Quando Mariana (nome fictício para proteger a identidade da fonte) entrou na academia, queria definir o abdômen e manter o braço tonificado para dar tchau sem sustos. Com o tempo, ela também estabeleceu uma outra meta: tornear as coxas, ter corpo de panicat. Amigas da academia sugeriram um ciclo com esteroides para alcançar a meta. Em poucos meses, ela já era uma mulher rã, como são conhecidas as mulheres que possuem coxas hipertorneadas, lembrando a estética do anfíbio.
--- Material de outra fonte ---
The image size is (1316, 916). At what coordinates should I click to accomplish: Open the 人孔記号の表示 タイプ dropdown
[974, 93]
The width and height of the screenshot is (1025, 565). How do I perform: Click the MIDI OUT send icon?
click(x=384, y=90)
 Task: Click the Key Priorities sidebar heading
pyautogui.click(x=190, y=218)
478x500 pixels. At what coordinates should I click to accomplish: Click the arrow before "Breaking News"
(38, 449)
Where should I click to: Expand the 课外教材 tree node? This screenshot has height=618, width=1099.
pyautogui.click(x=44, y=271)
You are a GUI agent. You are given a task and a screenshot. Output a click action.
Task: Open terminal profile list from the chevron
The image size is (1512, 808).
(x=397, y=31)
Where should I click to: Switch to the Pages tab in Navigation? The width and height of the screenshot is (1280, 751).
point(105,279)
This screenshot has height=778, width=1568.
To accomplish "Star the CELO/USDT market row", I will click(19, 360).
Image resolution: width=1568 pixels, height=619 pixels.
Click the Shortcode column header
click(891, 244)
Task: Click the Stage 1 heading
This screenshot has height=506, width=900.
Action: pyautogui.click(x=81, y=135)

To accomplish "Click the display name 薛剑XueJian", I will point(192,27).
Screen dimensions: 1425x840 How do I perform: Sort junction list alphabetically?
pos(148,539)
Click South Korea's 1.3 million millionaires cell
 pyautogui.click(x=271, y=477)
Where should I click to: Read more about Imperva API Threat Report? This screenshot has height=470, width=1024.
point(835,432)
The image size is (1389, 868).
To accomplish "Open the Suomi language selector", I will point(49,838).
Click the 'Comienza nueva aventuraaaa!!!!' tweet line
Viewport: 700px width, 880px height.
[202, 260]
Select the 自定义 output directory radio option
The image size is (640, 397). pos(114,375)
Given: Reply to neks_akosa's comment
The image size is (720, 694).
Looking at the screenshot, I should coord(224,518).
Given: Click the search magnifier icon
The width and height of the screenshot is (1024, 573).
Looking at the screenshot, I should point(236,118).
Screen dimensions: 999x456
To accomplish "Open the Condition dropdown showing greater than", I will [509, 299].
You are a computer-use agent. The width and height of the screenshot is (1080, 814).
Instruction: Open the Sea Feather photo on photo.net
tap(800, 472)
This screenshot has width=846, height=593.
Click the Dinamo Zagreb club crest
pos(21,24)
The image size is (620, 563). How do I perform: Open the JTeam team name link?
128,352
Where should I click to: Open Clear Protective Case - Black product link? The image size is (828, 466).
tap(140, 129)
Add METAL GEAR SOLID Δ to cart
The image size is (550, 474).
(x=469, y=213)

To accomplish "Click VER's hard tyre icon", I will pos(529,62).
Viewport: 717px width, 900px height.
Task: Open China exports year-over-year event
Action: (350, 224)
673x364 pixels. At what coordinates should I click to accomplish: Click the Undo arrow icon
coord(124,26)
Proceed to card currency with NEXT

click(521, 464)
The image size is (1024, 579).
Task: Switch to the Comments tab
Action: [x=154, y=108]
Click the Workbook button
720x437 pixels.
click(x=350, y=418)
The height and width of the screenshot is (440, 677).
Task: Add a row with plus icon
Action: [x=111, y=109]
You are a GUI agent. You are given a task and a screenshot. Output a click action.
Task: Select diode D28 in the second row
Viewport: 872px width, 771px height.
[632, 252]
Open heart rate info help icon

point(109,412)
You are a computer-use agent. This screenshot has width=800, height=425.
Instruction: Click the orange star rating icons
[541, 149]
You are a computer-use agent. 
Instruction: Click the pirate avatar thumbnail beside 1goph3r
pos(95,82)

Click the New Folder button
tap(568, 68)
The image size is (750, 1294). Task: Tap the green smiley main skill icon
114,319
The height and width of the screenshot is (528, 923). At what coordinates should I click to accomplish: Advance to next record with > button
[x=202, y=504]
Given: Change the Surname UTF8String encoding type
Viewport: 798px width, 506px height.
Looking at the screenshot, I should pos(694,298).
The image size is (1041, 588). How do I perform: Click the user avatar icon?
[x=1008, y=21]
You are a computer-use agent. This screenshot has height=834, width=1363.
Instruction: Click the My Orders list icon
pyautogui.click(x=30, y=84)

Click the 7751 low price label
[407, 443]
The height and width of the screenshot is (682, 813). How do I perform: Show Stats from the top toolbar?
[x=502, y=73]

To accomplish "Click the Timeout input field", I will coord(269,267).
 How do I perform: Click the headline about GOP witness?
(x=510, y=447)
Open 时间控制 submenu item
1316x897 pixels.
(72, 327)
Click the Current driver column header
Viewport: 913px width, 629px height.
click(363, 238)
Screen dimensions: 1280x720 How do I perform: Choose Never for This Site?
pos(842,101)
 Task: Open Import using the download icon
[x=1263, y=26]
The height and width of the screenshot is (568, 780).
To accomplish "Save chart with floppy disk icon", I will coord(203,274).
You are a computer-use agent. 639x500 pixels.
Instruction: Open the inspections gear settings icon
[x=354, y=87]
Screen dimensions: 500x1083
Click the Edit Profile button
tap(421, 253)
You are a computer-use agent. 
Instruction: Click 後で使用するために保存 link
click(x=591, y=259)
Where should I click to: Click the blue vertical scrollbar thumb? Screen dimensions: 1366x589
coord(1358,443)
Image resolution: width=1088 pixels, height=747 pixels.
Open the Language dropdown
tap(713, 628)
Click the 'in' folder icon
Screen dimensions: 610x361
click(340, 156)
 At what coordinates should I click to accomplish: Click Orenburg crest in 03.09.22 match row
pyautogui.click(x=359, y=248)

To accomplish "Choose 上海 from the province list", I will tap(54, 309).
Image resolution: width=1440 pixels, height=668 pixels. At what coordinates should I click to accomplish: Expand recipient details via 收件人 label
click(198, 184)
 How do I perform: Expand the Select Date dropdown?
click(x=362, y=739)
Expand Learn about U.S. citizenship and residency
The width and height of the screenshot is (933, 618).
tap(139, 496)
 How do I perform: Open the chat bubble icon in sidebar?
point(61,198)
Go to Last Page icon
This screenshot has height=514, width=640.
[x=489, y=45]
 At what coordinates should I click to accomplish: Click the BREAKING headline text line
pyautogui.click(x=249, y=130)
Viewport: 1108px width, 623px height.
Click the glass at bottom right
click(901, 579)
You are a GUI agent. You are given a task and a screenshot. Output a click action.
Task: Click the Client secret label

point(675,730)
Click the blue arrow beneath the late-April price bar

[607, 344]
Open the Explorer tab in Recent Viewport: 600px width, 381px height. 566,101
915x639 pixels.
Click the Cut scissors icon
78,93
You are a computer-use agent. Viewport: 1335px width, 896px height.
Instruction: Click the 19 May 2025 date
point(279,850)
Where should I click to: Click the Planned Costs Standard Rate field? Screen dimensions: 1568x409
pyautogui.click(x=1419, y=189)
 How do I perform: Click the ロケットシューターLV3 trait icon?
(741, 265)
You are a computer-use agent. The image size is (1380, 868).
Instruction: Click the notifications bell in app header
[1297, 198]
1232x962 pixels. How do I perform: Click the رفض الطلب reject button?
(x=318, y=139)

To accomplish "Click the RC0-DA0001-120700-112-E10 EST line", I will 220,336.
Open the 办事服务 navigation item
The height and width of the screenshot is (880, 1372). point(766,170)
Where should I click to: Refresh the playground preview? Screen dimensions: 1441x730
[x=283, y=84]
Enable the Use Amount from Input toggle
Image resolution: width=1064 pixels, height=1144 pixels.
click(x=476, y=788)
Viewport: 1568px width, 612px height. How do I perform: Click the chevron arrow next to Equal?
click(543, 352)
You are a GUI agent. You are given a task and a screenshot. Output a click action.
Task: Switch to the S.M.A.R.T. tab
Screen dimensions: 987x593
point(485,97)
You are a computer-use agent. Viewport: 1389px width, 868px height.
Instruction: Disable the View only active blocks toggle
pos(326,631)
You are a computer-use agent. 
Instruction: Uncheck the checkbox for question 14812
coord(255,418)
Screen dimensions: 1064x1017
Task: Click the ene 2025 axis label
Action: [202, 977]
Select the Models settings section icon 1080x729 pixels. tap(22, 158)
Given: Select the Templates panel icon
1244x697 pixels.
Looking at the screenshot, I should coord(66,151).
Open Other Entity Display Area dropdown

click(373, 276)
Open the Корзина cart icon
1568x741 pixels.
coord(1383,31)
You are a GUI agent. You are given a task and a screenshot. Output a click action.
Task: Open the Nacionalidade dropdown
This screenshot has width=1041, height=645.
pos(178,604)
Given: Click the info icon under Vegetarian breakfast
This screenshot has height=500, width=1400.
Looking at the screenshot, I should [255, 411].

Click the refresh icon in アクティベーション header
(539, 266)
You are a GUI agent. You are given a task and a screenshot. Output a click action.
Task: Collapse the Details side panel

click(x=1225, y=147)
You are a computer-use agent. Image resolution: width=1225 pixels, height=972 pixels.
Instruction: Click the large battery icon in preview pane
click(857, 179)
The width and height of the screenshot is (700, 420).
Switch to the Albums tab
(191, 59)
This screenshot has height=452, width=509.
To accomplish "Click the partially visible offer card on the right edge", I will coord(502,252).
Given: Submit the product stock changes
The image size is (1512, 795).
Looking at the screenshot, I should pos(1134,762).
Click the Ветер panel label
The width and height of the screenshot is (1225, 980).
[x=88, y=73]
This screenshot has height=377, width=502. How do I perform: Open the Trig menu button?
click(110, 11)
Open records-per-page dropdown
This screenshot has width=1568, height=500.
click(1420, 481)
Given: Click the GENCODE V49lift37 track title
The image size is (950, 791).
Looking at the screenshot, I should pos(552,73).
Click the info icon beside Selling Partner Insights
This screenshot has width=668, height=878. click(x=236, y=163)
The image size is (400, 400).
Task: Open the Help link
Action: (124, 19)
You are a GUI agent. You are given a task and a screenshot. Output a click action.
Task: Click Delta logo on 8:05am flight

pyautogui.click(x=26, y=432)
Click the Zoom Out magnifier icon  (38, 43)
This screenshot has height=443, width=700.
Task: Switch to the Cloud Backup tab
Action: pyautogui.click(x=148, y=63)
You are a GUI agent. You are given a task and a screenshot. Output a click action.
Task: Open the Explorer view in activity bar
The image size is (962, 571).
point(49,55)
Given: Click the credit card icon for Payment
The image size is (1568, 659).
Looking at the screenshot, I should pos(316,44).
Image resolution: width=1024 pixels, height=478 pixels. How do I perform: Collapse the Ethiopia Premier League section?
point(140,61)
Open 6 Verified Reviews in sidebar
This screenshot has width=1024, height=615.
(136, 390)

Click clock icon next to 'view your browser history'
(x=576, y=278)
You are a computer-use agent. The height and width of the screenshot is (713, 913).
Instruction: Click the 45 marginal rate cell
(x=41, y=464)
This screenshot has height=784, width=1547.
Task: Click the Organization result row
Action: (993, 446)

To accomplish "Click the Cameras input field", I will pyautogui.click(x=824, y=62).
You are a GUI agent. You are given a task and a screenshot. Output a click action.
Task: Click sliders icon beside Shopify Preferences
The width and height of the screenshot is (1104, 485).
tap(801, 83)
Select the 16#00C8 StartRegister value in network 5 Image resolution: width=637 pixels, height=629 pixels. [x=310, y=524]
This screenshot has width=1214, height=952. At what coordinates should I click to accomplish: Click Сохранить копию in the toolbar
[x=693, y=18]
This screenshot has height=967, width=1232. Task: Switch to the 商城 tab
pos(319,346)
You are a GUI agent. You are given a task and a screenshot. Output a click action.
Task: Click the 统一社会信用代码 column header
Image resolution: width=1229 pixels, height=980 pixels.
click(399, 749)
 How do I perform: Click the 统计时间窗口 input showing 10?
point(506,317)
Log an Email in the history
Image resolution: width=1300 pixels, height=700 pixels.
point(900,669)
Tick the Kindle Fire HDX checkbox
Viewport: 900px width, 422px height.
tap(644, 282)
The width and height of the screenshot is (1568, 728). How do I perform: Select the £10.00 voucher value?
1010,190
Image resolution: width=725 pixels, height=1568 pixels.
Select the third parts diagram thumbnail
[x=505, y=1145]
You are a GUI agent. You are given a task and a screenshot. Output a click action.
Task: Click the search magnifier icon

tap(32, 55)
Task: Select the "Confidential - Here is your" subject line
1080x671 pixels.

Em contrapartida, estava com a voz rouca e grossa, pescoço maior e com um incômodo: o crescimento dos lábios vaginais, que começou a gerar um constrangimento e infecções urinárias recorrentes. Casos como o de Mariana são cada vez mais comuns e chamam atenção para uma prática perigosa que cresce entre as mulheres brasileiras: a busca do corpo perfeito por meio do uso de esteroides.
Hormônios
De acordo com a endocrinologista Cristiane Ferrari, é fundamental lembrar que todos esses produtos são derivados de hormônios andrógenos e que, em excesso, provocam mudanças irreversíveis no corpo. “No caso das mulheres, além de câncer no fígado, esse uso sem a prescrição correta levará ao crescimento de pelos no rosto (hirsutismo), voz grossa, aumento do clitóris e dos lábios vaginais, calvice, entre outros problemas”, alerta a médica, destacando que a autoaplicação pode gerar necrose e o apodrecimento da área. O uso de substâncias como o growth hormone (GH) também promove o crescimento das extremidades como nariz e orelha.